Riot Games poogt critici van zijn nieuwe anticheatsoftware Vanguard gerust te stellen door bugbounties hiervoor te verhogen tot maximaal 100.000 dollar. De anticheat draait op kernelniveau en is altijd actief. De software wordt meegeleverd met zijn nieuwe shooter Valorant.
De 100.000 dollar is voor code execution op kernelniveau, vanaf het netwerk uitgevoerd en zonder vereiste interactie van de gebruiker. Andere, minder ernstige kwetsbaarheden leveren minder op, met als laagste de local attack for privilege escalation met als resultaat toegang tot gevoelige data, die 25.000 dollar oplevert. Riot noteert echter niet hoeveel het voorheen voor kwetsbaarheden uitbetaalde, alleen dat het tot nu toe in totaal bijna twee miljoen dollar heeft betaald aan premies.
Naast een extra hoge premie op kwetsbaarheden in Vanguard, heeft Riot op vrijdag een blogpost geplaatst waarin het verder uiteenzet hoe de agressieve anticheat werkt en waarom voor deze methode is gekozen, hoewel ze ook weer niet in veel detail kunnen treden omdat cheatmakers ook meelezen. Ars Technica publiceerde vorige week ook een uitgebreid stuk over de anti-cheat van Riot, met aanvullend commentaar van de ontwikkelaar en deskundigen.

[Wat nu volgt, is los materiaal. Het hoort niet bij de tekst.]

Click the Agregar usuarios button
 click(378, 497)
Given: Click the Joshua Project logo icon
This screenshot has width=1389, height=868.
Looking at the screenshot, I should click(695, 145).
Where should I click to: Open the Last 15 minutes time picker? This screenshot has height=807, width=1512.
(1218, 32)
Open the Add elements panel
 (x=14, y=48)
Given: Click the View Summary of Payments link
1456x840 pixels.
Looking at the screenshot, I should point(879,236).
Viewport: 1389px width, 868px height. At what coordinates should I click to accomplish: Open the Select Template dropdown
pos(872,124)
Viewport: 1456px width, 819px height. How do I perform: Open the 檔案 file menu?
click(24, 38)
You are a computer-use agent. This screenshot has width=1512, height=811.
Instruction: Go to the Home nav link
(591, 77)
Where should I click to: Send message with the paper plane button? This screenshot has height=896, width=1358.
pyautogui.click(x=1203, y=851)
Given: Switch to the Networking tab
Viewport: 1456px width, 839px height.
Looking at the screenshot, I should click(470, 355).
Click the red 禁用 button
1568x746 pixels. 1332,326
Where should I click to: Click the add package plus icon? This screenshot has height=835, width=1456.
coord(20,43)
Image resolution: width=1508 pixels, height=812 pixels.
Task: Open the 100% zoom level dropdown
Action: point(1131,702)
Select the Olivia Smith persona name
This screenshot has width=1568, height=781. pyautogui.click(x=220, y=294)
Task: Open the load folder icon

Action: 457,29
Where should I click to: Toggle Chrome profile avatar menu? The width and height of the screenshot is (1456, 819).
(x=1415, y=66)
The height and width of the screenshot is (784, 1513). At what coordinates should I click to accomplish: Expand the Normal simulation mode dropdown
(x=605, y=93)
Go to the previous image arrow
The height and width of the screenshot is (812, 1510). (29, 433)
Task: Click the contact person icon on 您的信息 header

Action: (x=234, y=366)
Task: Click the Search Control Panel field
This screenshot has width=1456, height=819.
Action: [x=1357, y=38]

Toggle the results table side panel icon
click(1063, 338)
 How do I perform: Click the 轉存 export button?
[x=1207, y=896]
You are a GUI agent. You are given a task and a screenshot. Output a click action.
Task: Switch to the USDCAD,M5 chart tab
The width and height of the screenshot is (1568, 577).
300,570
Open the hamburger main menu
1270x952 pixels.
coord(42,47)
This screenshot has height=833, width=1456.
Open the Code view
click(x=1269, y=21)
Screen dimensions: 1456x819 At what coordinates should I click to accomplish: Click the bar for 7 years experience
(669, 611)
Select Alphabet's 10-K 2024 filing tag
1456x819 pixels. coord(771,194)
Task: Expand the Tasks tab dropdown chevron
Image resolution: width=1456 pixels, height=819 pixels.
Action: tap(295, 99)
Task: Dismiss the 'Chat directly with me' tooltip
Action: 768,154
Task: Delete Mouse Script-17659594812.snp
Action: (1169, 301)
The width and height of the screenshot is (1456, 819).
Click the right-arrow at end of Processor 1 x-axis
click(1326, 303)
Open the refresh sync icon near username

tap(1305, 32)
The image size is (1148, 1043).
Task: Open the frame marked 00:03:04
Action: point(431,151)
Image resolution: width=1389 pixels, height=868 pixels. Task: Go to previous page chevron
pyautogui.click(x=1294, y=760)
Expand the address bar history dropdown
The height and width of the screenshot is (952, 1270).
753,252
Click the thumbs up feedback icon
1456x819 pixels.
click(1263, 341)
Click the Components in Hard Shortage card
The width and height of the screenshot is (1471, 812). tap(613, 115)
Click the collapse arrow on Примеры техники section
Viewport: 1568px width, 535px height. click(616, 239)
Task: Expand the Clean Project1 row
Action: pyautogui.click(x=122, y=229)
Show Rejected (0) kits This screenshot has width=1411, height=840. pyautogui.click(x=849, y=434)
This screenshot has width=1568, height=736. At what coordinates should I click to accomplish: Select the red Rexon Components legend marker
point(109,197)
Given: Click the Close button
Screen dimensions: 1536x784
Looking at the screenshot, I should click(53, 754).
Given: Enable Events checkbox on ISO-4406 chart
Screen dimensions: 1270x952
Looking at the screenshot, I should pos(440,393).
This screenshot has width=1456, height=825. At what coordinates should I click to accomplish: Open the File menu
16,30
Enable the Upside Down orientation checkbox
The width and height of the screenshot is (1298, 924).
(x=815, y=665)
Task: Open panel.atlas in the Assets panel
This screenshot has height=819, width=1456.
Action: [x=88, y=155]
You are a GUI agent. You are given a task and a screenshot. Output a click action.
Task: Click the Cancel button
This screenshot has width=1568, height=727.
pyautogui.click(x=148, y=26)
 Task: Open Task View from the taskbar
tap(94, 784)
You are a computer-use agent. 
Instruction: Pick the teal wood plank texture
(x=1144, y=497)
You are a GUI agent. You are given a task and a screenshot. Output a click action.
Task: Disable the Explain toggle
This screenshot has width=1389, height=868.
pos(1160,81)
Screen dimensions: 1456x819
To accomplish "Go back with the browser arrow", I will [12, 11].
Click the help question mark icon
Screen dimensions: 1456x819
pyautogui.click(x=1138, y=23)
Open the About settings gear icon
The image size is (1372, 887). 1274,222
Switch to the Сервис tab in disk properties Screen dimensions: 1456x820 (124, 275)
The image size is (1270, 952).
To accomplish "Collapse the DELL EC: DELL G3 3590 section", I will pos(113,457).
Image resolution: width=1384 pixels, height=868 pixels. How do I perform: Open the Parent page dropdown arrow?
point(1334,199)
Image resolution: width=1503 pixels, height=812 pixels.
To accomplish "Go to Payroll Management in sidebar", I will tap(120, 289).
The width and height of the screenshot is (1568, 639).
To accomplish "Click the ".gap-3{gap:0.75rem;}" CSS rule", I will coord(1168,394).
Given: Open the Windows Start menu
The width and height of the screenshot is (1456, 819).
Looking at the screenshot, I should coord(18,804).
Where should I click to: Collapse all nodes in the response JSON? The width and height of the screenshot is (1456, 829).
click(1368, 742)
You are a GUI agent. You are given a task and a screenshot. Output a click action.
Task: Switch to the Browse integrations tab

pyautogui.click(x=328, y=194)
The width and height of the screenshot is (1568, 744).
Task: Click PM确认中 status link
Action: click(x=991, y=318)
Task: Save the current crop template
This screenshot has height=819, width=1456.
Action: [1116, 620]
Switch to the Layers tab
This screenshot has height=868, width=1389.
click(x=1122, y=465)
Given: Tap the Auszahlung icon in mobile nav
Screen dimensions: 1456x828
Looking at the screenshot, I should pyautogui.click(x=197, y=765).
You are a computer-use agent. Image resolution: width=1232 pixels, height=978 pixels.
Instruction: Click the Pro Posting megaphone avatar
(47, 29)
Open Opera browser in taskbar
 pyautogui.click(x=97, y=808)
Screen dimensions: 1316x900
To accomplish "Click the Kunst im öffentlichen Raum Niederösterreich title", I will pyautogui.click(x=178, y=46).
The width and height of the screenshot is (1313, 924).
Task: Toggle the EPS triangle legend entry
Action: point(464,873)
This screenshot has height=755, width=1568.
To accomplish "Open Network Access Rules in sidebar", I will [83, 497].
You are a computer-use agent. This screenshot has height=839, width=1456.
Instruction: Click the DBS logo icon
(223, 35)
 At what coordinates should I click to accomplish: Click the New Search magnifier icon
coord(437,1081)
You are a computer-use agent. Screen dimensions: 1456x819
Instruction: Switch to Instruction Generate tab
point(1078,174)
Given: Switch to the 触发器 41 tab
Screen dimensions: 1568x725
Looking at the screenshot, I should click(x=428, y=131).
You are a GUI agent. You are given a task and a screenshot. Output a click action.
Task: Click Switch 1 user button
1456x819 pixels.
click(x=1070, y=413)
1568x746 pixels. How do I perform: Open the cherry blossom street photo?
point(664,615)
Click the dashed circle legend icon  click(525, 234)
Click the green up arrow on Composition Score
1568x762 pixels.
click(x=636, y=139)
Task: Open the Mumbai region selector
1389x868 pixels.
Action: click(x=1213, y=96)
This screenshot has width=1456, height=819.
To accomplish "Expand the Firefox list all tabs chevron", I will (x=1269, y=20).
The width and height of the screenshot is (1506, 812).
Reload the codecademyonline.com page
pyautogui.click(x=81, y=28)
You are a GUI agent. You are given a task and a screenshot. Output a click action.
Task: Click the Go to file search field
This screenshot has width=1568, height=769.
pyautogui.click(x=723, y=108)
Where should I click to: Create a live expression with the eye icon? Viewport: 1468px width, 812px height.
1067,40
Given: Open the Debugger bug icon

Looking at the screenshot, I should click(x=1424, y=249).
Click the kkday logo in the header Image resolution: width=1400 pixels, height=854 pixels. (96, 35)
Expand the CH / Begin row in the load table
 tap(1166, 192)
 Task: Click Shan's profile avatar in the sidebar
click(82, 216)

De shooter waar de anti-cheat voor dient, Valorant, is momenteel in gesloten bèta. De game trok een recordaantal kijkers op Twitch eerder deze maand, hoewel die statistiek niet natuurlijk is: kijkers konden een plekje in de gesloten bèta winnen door streams van het spel te bekijken. De game trok 1,7 miljoen kijkers. De nieuwe game combineert elementen uit Overwatch en CS:GO. In de zomer moet Valorant voor alle spelers wereldwijd beschikbaar komen. De game is gratis te spelen.